Ambos hablaban en tono muy serio; parecían dos profesores que estuvieran compilando un nuevo diccionario.

– ¡Qué me dice! -exclamó asombrado el jefe superior.

– Me lo ha dado a entender con toda claridad la señora Luparello. Y la señora no tenía ningún interés en decirme una cosa por otra, sobre todo en este tema.

– ¿Usted fue a la casita?

– Sí. Todo estaba perfectamente ordenado. Dentro hay cosas que pertenecían al ingeniero, y nada más.

– Siga adelante con su hipótesis.

– Durante el acto sexual, o inmediatamente después, como es probable que ocurriera habida cuenta de los restos de esperma encontrados, Luparello muere. La mujer que está con él…

– Alto -dijo el jefe superior-. ¿Cómo puede decir con tanta seguridad que se trataba de una mujer? Usted mismo acaba de trazarme el horizonte sexual, más bien amplio, del ingeniero.

– Le diré por qué estoy seguro. En cuanto se da cuenta de que su amante ha muerto, la mujer pierde la cabeza, no sabe qué hacer, se trastorna, se altera, incluso se le cae el collar que llevaba, pero no se da cuenta. Después se calma y comprende que lo único que puede hacer es pedir ayuda a Rizzo, la sombra de Luparello. Rizzo le dice que abandone inmediatamente la casa y le aconseja esconder la llave en algún lugar para que él pueda entrar. La tranquiliza, él se encargará de todo, nadie se enterará de la existencia de aquella cita concluida de una forma tan trágica. Más calmada, la mujer abandona la escena.

– ¿Cómo que abandona la escena? ¿No fue una mujer la que llevó a Luparello al aprisco?

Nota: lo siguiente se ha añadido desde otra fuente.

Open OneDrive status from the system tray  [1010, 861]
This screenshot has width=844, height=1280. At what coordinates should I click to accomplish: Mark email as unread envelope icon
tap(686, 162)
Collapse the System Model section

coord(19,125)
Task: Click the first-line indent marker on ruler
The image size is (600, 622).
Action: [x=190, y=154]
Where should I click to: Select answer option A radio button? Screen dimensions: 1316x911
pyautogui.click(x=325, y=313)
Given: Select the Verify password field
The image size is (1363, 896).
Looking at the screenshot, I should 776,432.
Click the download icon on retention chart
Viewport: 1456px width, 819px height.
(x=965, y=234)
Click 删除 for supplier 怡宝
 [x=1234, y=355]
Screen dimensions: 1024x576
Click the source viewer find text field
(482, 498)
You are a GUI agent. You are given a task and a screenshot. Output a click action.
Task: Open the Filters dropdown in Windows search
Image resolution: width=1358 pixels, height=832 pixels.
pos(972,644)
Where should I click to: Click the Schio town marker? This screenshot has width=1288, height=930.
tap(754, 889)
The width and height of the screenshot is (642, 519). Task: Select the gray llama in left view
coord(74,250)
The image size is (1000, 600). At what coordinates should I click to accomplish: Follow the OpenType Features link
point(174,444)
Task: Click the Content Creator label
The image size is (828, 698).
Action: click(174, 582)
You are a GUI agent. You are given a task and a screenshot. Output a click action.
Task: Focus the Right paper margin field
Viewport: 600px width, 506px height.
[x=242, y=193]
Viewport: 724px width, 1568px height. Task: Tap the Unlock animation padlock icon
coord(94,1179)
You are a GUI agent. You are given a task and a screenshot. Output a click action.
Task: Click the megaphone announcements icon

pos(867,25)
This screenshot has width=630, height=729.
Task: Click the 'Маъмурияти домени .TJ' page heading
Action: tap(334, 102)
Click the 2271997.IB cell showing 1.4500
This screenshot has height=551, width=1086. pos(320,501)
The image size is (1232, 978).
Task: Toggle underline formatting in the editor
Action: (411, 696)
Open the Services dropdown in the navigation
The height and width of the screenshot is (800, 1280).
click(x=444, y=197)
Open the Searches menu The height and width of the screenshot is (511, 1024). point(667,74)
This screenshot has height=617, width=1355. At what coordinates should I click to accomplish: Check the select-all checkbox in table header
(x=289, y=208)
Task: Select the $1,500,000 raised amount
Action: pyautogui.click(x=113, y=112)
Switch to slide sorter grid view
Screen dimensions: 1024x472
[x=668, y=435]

– Sí y no. Sigo. Rizzo se dirige a toda prisa a Capo Massaria, viste precipitadamente al cadáver, pues tiene intención de sacarlo de allí para que lo encuentren en algún lugar menos comprometedor. Pero, en aquel momento, ve el collar en el suelo y descubre en el interior del armario los vestidos de la mujer que lo ha llamado. Comprende entonces que aquél puede ser su día de suerte.

– ¿En qué sentido?

– En el sentido de que está en condiciones de poner a todo el mundo con la espalda contra la pared, tanto a los amigos políticos como a los enemigos, y convertirse en el número uno del partido. La mujer que lo ha llamado es Ingrid Sjostrom, una sueca casada con el hijo del doctor Cardamone, el sucesor natural de Luparello, un hombre que de ninguna manera querrá repartirse nada con Rizzo. Ahora bien, como usted comprenderá, una cosa es una llamada telefónica y otra muy distinta la demostración palpable de que la Sjostrom era la amante de Luparello. Pero hay que hacer algo más. Rizzo comprende que los que se abalanzarán sobre la herencia política de Luparello serán sus camaradas políticos afines a él, por lo que, para poder eliminarlos, ha de colocarlos en la situación de avergonzarse de enarbolar la bandera de Luparello. Es necesario ponerlo de vuelta y media y deshonrar totalmente al ingeniero. Se le ocurre la fabulosa idea de dejarlo en el aprisco. Y, ya que estaba, ¿por qué no hacer creer que la mujer que quiso ir al aprisco con él fue precisamente Ingrid Sjostrom -extranjera, de costumbres en modo alguno monacales-, en busca de sensaciones estimulantes? Si el montaje da resultado, Cardamone estará en sus manos. Telefonea a dos de sus hombres, los cuales sabemos, sin poder demostrarlo, que son los encargados de los trabajos sucios. Uno de ellos se llama Angelo Nicotra, un homosexual más conocido en su ambiente como Marilyn.